Wacker lowers its outlook for polysilicon unit

Sales at Wacker Polysilicon climbed 3% in 2017 to €1.12-billion (2016: €1.1-billion). Growth was due to a strong rise in volumes despite lower average prices. Prospects of stronger volume and sales growth were impeded by the loss of production at Charleston, KY. As a result, the company’s polysilicon unit had a shortfall of around 6,000 mt of polysilicon that would have been available for sale. EBITDA amounted to €290.4-million, rising by 2 percent (2016: €285.9-million). This gain mainly stemmed from higher sales and a decline in production costs.

In its polysilicon business, given the present production shutdown at Charleston, Wacker’s 2018 forecast is that volumes will be at last year’s level, amid lower average prices for polysilicon; the plant was closed on Sept. 7, 2017. Consequently, sales are expected to fall below last year’s figure by a high-single-digit percentage. EBITDA is projected to climb slightly year over year, supported by the continued success of cost-cutting measures, and taking account of insurance compensation.

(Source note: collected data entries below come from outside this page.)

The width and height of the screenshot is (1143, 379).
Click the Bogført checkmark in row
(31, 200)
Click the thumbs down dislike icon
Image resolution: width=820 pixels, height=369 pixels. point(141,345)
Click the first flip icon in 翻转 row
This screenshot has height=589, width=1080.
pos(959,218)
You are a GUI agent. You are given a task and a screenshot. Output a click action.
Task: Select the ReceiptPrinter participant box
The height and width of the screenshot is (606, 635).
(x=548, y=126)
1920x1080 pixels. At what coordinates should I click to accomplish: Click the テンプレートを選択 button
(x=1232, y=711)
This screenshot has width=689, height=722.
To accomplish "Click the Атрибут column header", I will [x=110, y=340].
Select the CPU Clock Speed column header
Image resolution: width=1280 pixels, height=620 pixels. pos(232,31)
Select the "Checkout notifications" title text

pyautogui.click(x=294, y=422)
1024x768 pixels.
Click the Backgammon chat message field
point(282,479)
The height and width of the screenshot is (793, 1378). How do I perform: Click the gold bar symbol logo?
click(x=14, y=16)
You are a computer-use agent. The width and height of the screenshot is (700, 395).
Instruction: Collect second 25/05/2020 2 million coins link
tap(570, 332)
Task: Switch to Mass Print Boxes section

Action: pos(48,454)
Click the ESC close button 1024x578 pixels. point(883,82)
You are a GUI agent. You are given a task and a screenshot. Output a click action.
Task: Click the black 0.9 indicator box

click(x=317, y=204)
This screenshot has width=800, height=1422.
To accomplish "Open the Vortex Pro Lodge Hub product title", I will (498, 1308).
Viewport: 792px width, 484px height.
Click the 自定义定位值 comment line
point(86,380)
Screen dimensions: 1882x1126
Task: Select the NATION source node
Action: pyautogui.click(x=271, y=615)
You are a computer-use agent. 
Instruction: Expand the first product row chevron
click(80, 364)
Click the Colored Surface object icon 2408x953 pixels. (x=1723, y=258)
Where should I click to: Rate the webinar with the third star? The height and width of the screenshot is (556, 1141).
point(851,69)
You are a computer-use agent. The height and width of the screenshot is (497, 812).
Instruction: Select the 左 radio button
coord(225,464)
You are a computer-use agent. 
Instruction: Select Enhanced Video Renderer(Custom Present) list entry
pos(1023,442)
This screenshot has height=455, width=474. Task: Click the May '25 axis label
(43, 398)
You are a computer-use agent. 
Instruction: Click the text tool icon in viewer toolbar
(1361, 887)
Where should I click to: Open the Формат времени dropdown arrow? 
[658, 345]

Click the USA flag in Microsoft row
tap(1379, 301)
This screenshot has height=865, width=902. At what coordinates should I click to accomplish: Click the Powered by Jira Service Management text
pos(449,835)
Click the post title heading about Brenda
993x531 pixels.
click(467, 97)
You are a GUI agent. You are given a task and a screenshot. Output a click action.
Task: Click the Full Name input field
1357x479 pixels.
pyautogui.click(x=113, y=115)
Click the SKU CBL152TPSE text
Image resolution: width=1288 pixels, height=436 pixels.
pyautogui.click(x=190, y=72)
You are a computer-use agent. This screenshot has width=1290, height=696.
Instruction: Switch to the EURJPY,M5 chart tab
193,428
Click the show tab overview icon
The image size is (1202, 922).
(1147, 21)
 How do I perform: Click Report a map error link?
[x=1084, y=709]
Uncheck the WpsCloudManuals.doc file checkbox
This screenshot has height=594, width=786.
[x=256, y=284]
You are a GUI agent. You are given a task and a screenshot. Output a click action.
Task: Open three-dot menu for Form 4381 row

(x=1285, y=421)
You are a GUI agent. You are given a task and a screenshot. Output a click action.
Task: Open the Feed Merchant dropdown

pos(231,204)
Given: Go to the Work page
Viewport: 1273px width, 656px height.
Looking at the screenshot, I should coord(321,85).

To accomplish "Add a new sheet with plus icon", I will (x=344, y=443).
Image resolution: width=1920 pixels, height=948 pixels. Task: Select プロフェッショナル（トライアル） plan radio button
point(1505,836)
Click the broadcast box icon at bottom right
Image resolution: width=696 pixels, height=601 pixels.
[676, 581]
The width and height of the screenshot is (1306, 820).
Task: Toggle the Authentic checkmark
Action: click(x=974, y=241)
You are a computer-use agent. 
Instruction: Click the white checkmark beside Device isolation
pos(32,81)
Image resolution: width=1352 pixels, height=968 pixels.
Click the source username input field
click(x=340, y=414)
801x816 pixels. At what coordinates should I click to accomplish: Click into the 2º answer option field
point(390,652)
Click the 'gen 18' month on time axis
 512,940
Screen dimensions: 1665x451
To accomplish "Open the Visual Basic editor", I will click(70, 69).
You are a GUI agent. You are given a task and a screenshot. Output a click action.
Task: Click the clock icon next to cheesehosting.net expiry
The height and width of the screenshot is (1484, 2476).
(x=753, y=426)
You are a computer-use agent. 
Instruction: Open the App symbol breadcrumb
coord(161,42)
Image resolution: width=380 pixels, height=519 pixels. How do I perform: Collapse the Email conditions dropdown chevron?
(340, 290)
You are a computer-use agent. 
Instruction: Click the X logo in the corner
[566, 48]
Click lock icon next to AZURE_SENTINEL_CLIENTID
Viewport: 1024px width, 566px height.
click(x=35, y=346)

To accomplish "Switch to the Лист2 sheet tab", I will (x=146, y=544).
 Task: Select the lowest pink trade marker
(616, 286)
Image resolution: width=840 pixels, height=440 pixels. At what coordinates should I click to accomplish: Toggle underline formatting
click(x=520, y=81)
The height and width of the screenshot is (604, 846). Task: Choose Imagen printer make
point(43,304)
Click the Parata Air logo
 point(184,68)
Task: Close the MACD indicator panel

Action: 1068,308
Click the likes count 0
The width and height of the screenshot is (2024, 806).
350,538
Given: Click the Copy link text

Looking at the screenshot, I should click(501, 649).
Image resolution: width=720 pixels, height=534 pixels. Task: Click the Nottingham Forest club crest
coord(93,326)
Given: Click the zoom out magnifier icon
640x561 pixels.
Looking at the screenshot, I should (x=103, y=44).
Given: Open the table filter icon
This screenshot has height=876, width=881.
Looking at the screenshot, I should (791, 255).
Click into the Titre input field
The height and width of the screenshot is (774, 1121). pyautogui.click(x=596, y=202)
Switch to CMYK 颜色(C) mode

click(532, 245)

In 2017, WACKER SILICONES posted substantial sales growth. Climbing 10 percent, its sales reached €2.2-billion (2016: €2-billion). The rise was due to volume gains and somewhat higher prices. EBITDA growth outpaced sales gains year over year. EBITDA climbed 23% to €444.9-million (2016: €361.2-million). This trend was driven by strong volume growth, by somewhat higher prices in several product groups, by high plant utilization and by good cost efficiency.

Overall, WACKER anticipates further increases in raw-material prices in 2018 and headwinds from a stronger euro against the US dollar.